Question

Derive the second forward finite difference approximation for $$f^{\prime \prime \prime}(x)$$ from the Taylor series.

Answer

**step1 Understand the Goal and Taylor Series Expansion**

To derive the second forward finite difference approximation for $$f^{\prime \prime \prime}(x)$$, we need to express the function values at different points (x, x+h, x+2h, etc.) using Taylor series expansions around x. A "second forward finite difference approximation" implies an approximation that is accurate to the order of $$O(h^2)$$, where h is the step size. To achieve this, we typically need to include enough terms in our expansion to cancel out derivatives up to $$f^{(4)}(x)$$ while isolating $$f^{\prime \prime \prime}(x)$$. This usually requires at least 5 points for a third derivative.

The Taylor series expansion of a function $$f(x+kh)$$ around x is given by:

$$f(x+kh) = f(x) + (kh)f'(x) + \frac{(kh)^2}{2!}f''(x) + \frac{(kh)^3}{3!}f'''(x) + \frac{(kh)^4}{4!}f^{(4)}(x) + \frac{(kh)^5}{5!}f^{(5)}(x) + O(h^6)$$

We will consider a general forward difference approximation using 5 points: $$x, x+h, x+2h, x+3h, x+4h$$ of the form:

$$h^3 f'''(x) \approx c_0 f(x) + c_1 f(x+h) + c_2 f(x+2h) + c_3 f(x+3h) + c_4 f(x+4h)$$

**step2 Set up the System of Equations**

We substitute the Taylor series expansions for each term $$f(x+kh)$$ into the approximation and collect the coefficients for $$f(x), f'(x), f''(x), f'''(x), f^{(4)}(x)$$ and equate them to the corresponding coefficients on the left-hand side. Since we want an approximation for $$h^3 f'''(x)$$, the coefficient for $$f'''(x)$$ should be 1 (after dividing by $$h^3$$), and coefficients for $$f(x), f'(x), f''(x)$$ should be 0. To achieve $$O(h^2)$$ accuracy, we also need the coefficient for $$f^{(4)}(x)$$ to be 0.

■ DIRECTIVES
(1) List the points that the finite difference derivation uses for its general forward difference approximation.
(2) Carry on the finite difference derivation from its final sentence.

■ COLLECTED DATA
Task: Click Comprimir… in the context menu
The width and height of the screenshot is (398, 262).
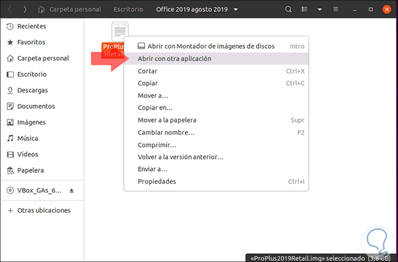Action: click(158, 145)
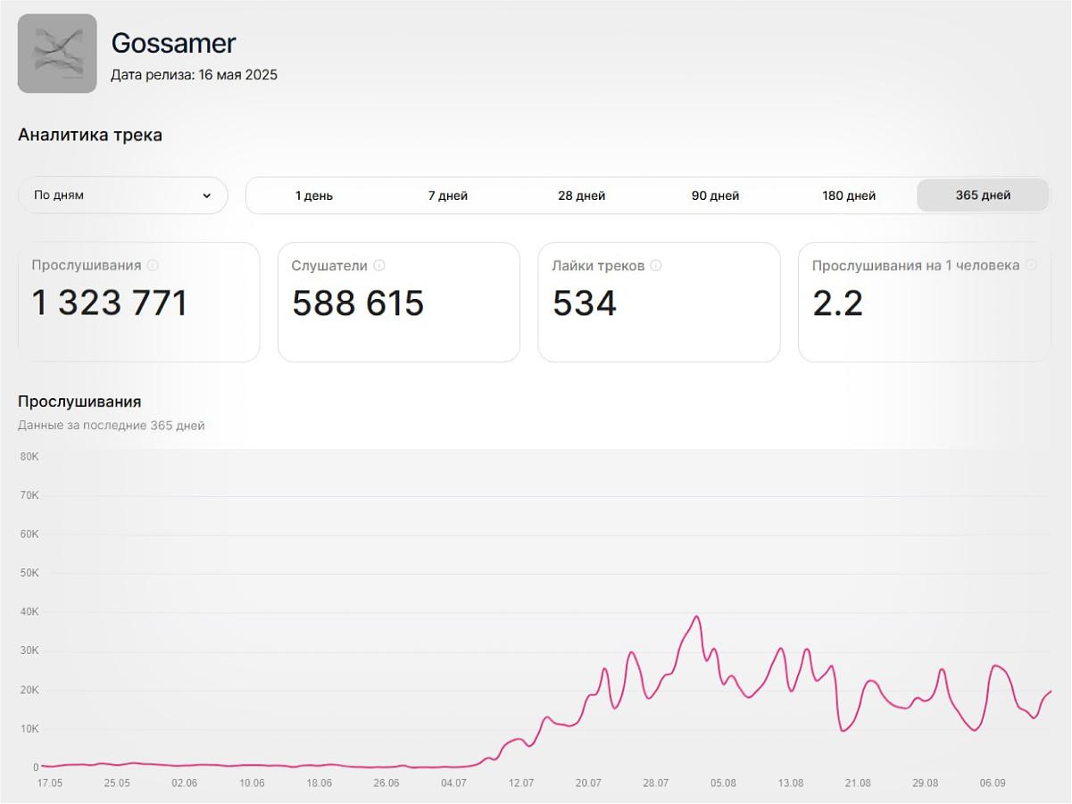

■ ANSWERS FOR THE TASKS
(1) x, x+h, x+2h, x+3h, x+4h

(2)
Expanding each term and collecting coefficients:

$$c_0 f(x) + c_1 \left(f(x) + hf'(x) + \frac{h^2}{2!}f''(x) + \frac{h^3}{3!}f'''(x) + \frac{h^4}{4!}f^{(4)}(x) + \frac{h^5}{5!}f^{(5)}(x)\right) + \dots$$

This leads to the following system of linear equations for the coefficients $$c_0, c_1, c_2, c_3, c_4$$:

1. For $$f(x)$$ (constant term):

$$c_0 + c_1 + c_2 + c_3 + c_4 = 0$$

2. For $$f'(x)$$ (coefficient of h):

$$c_1 + 2c_2 + 3c_3 + 4c_4 = 0$$

3. For $$f''(x)$$ (coefficient of $$h^2/2!$$):

$$c_1 + 4c_2 + 9c_3 + 16c_4 = 0$$

4. For $$f'''(x)$$ (coefficient of $$h^3/3!$$):

$$c_1 + 8c_2 + 27c_3 + 64c_4 = 6$$

5. For $$f^{(4)}(x)$$ (coefficient of $$h^4/4!$$ to achieve $$O(h^2)$$ accuracy):

$$c_1 + 16c_2 + 81c_3 + 256c_4 = 0$$

**step3 Solve the System of Equations for the Coefficients**

We solve the system of 5 linear equations to find the values of $$c_0, c_1, c_2, c_3, c_4$$.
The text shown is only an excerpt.